Although the data below holds other lines too, output only those from the line with "The image size is (797, 1512)." up to and including the line with "Task: Select the Elly", exactly as they appear.
Content starts
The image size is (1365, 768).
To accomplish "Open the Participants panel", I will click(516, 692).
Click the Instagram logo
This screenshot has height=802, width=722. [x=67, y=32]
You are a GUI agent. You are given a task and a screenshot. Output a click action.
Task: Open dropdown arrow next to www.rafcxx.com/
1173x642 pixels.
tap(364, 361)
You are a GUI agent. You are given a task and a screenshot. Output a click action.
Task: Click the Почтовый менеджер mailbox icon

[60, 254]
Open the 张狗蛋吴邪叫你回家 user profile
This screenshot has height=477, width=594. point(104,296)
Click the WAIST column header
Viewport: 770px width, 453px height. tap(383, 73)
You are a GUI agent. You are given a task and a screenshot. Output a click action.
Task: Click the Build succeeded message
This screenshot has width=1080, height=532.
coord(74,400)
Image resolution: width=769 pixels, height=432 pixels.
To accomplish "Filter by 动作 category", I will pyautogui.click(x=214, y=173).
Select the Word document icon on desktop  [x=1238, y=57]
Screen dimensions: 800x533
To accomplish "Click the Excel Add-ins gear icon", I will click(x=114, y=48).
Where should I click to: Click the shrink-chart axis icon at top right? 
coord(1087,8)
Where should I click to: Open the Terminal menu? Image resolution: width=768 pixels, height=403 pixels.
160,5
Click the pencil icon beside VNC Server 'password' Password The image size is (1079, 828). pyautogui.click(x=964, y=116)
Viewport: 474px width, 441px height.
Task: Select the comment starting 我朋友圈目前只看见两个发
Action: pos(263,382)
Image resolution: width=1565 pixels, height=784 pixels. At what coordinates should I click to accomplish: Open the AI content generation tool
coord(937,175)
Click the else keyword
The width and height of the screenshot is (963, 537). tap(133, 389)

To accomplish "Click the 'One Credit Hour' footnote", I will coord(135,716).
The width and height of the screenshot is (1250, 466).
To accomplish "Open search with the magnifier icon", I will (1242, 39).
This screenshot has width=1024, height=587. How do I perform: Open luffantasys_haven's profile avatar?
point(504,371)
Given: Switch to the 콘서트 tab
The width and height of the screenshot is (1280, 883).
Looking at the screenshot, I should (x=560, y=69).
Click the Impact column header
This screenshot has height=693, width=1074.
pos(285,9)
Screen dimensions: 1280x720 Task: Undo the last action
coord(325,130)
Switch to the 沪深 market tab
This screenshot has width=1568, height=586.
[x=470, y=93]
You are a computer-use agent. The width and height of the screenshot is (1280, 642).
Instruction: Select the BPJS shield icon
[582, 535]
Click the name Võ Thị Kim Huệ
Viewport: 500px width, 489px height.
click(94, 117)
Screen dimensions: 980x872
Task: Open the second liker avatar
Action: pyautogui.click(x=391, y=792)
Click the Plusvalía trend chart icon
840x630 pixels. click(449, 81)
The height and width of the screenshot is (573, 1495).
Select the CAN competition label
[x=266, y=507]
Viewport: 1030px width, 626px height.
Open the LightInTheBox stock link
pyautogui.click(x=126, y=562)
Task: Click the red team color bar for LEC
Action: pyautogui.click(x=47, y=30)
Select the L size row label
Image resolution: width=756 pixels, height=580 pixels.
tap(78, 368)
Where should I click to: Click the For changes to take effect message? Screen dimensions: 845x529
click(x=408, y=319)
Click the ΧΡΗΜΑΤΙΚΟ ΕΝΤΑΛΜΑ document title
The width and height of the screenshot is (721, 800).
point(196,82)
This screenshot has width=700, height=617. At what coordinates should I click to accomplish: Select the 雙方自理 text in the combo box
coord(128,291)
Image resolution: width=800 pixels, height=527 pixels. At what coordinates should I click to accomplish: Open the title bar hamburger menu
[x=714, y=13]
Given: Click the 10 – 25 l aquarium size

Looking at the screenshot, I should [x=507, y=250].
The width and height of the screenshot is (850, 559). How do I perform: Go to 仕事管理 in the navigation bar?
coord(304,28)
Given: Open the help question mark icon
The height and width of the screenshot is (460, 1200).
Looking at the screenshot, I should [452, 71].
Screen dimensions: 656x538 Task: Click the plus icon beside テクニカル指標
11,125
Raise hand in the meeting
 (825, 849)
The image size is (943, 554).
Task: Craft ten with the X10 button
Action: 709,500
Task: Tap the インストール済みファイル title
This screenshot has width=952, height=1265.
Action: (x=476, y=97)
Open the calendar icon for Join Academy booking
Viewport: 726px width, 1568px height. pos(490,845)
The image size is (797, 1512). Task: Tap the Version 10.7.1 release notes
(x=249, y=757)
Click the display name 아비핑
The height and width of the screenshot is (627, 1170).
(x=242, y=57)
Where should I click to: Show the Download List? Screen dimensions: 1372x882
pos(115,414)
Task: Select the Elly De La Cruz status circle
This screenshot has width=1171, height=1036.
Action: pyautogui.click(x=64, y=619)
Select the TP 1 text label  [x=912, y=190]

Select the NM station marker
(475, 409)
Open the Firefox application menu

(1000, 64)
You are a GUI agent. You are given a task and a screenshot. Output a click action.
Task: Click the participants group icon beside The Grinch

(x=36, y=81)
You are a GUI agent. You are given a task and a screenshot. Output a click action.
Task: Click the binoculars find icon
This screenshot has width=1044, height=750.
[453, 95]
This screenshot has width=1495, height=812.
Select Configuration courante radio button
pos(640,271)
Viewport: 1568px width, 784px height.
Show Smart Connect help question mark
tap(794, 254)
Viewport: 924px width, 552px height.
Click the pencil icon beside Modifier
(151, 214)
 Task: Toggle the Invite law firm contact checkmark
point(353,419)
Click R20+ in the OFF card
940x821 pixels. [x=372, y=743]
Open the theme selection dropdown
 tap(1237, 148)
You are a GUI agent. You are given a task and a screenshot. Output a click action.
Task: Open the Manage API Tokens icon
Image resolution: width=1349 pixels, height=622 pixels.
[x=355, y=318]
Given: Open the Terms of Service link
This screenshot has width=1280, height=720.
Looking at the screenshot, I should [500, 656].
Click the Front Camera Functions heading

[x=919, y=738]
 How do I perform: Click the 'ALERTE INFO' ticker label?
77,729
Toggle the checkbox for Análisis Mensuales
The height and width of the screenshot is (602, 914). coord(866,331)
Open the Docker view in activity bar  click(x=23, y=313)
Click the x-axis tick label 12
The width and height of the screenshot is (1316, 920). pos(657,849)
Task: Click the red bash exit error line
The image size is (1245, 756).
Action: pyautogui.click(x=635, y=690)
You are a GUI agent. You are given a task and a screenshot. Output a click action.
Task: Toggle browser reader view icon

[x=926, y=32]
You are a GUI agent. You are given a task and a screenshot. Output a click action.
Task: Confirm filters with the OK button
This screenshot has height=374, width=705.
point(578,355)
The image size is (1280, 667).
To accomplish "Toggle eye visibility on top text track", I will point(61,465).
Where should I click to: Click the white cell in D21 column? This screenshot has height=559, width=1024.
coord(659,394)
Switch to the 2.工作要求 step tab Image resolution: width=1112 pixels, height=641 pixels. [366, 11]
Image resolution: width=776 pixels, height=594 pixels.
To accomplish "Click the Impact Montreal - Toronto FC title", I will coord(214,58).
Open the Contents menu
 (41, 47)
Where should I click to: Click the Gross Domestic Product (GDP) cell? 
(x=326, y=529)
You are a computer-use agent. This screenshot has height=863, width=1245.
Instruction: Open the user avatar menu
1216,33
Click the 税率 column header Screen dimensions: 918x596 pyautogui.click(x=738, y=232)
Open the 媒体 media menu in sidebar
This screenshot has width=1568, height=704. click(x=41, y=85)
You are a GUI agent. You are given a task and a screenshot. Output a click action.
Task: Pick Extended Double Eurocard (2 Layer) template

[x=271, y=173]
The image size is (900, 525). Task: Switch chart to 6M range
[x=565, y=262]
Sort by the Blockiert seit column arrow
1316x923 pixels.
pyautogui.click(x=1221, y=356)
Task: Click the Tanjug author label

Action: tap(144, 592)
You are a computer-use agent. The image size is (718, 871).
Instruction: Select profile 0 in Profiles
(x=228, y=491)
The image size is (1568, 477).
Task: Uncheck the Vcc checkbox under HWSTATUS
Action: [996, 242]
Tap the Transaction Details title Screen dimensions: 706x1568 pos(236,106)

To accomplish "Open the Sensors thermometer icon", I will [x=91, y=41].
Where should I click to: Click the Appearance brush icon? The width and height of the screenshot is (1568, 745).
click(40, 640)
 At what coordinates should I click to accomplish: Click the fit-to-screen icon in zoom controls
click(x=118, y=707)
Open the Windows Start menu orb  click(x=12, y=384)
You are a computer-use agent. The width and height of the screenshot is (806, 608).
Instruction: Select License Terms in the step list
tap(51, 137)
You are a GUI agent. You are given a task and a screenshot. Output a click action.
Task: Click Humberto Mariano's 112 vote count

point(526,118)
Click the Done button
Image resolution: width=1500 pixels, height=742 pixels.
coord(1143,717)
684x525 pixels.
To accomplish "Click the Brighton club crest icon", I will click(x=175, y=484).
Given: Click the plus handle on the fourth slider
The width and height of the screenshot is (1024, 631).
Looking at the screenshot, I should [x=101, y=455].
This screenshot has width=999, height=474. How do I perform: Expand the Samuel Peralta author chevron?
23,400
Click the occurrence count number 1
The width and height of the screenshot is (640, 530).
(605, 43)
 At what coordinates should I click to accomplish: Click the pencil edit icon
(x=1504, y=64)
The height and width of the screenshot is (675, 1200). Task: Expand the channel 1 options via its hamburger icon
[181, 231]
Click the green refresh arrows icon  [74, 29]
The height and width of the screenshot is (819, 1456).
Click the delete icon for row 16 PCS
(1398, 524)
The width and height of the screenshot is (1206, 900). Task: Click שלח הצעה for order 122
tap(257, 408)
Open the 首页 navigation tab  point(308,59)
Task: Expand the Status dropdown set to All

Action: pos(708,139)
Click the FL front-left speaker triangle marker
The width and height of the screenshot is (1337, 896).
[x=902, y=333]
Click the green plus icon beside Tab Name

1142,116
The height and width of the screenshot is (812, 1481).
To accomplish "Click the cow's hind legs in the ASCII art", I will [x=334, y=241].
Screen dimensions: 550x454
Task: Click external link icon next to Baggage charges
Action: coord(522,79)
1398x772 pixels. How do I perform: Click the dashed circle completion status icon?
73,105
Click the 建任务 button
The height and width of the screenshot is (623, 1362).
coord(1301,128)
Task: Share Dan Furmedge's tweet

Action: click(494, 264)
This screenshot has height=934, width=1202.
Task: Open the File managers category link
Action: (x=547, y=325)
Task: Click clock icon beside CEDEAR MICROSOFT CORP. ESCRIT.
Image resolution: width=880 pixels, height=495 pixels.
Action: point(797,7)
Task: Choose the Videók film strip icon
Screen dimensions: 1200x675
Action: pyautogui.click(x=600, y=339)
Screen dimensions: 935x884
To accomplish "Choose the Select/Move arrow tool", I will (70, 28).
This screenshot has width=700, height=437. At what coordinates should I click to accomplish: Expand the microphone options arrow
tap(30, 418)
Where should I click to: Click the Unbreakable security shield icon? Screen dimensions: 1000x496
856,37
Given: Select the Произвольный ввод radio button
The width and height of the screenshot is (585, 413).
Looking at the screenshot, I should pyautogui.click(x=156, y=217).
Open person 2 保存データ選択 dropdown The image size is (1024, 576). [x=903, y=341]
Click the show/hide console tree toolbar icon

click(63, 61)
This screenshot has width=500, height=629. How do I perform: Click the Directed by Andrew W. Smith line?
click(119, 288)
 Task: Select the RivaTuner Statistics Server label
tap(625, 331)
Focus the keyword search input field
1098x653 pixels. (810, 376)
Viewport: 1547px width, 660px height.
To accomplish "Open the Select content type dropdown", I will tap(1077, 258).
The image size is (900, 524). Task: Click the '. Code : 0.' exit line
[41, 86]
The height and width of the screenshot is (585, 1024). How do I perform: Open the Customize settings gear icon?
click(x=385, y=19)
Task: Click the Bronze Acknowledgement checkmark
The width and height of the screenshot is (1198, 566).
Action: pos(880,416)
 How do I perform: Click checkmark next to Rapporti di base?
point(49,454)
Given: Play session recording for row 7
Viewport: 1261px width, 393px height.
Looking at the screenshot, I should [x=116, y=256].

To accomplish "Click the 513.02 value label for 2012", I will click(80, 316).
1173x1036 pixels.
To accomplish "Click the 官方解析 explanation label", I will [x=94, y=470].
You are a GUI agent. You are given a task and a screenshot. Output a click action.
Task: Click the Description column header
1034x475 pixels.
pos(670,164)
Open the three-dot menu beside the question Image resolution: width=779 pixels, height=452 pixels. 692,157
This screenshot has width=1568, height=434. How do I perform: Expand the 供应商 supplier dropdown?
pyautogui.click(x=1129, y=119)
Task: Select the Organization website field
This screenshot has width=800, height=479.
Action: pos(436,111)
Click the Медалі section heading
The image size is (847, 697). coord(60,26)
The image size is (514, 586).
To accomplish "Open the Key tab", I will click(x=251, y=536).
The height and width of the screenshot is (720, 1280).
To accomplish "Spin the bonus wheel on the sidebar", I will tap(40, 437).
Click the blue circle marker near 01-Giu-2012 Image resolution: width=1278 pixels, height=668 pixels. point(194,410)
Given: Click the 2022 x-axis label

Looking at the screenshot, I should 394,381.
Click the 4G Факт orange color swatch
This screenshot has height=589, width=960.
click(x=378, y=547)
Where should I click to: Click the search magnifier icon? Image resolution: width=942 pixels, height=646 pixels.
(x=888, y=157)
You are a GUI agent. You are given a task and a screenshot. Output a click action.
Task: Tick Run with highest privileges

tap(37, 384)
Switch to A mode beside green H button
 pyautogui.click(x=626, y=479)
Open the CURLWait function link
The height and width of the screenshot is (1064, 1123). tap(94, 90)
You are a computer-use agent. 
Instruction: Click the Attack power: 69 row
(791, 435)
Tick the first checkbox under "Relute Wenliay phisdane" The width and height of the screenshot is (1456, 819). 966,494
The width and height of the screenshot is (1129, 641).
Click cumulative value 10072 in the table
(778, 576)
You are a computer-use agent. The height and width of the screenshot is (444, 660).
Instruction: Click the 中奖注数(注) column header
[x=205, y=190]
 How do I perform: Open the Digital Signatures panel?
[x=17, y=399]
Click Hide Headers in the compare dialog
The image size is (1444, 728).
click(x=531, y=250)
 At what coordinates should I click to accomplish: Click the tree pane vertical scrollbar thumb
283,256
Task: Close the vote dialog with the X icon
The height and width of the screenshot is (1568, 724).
Content ends
:: Output for this task ::
The image size is (797, 1512). Task: Tap the Version 10.7.1 release notes
(x=249, y=757)
Click the display name 아비핑
The height and width of the screenshot is (627, 1170).
(x=242, y=57)
Where should I click to: Show the Download List? Screen dimensions: 1372x882
pos(115,414)
Task: Select the Elly De La Cruz status circle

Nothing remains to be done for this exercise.